然而,就是这么一桩人所共愤的罪恶勾当,有关方面却做了大量欲盖弥彰的报道,其中尤以美国的新闻媒体为甚。事故发生不久,《纽约时报》记者从孟买发出报道,声称是援引机上幸存的维修工程师卡尼克先生的声明,认为“这似乎更像是一次普通事故,而不像是有意的破坏事件”。卡尼克先生看了类似的报道后,深表不满,立即写信给《印度时报》编辑部称:“我否认曾在任何时候发表过类似的声明。”一个月后,即5月14日,美国新闻社又从马尼拉发出类似的报道,称印度尼西亚调查小组组长伊马旺博士否认了“克什米尔公主”号系被人破毁的指控。他说迄今调查小组的调查结果证明“情况良好”,飞机坠毁是由于一次普通的事故。对此,伊马旺博士通过新闻媒体对上述说法予以否认,并于5月26日以调查委员会的名义正式作出结论,认为飞机失事是由一枚放在右翼尾轮升降道中的定时炸弹爆炸造成的。
为什么美国新闻媒体要对事实真象极尽掩盖之能事呢?维修工程师卡尼克的一段回忆颇可玩味——卡尼克先生清楚地记得:这时,(指飞机在启德机场检修,机务人员在用餐的这段时间),有个年轻人冲进餐厅,从外表上看像个西方人,带着典型的美国口音发问:“你们要载中国代表团到万隆去吗?”大家皱起眉头没理这个鲁莽的家伙,于是他冲着狄克希特机长道:“那些中国佬想保守秘密吧?大概他们什么也没告诉你?”机长愤怒地说了句:“我不知道。”但这个令人讨厌的家伙仍然问个没完:“你们一定要马上起飞了,是吧?”“你们什么时候到雅加达?”就在这时,印度航空公司货运组的一个组员来通知机长说,飞机加油完毕,乘客的行李已经送上飞机,准备起飞。“干得真快。”机长说了句。“他们都是外交人员,不受海关检查哩。”货运组职员解释道。

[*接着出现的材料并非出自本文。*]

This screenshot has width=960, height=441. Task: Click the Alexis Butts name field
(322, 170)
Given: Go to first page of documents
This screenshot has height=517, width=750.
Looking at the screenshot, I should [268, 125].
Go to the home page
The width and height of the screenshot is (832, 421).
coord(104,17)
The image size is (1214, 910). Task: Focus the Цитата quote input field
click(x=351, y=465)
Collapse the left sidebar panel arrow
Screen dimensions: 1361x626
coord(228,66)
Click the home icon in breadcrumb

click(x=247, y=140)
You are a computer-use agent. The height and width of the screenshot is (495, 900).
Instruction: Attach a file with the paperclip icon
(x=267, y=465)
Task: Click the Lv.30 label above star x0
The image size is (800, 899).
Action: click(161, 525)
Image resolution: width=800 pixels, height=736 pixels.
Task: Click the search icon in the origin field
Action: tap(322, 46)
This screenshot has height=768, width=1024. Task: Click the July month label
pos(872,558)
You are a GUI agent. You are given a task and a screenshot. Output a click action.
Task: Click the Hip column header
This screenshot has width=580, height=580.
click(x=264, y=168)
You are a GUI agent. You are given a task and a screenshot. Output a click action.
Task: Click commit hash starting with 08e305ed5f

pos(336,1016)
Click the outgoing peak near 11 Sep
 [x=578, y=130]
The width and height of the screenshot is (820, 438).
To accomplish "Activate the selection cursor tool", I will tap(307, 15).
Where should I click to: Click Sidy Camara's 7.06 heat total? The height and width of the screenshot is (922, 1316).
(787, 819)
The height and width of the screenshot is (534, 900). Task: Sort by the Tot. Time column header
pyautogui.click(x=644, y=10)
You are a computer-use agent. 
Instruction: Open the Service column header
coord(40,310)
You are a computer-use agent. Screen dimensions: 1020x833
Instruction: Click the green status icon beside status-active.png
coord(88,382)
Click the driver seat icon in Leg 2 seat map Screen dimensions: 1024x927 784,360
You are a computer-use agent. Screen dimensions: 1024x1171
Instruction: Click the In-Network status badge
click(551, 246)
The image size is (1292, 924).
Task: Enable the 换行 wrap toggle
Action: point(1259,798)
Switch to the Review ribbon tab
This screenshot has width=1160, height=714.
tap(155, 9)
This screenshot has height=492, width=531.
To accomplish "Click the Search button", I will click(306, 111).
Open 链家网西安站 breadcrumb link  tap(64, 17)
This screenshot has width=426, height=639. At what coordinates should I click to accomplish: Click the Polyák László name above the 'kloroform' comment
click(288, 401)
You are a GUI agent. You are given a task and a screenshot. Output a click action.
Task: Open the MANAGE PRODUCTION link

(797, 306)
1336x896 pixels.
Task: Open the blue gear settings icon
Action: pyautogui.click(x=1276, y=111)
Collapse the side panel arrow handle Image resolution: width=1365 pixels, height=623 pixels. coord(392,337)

那个美国口音的年轻人听到这句话,立即把椅子往后一挪,冲出了餐厅。
当时机组人员都猜测,这家伙是个爱管闲事的新闻记者。其实,正如我公安部负责人对这次行动由美方“提供情报”,“蒋介石的特务动手”的判断,司马昭之心,路人皆知矣!它的直接恶果,不仅使这一丧尽天良的罪行逃脱了国际公论的谴责,而且还使“空难”血案成了“历史之谜”,整整推迟了40年①,才被彻底揭露。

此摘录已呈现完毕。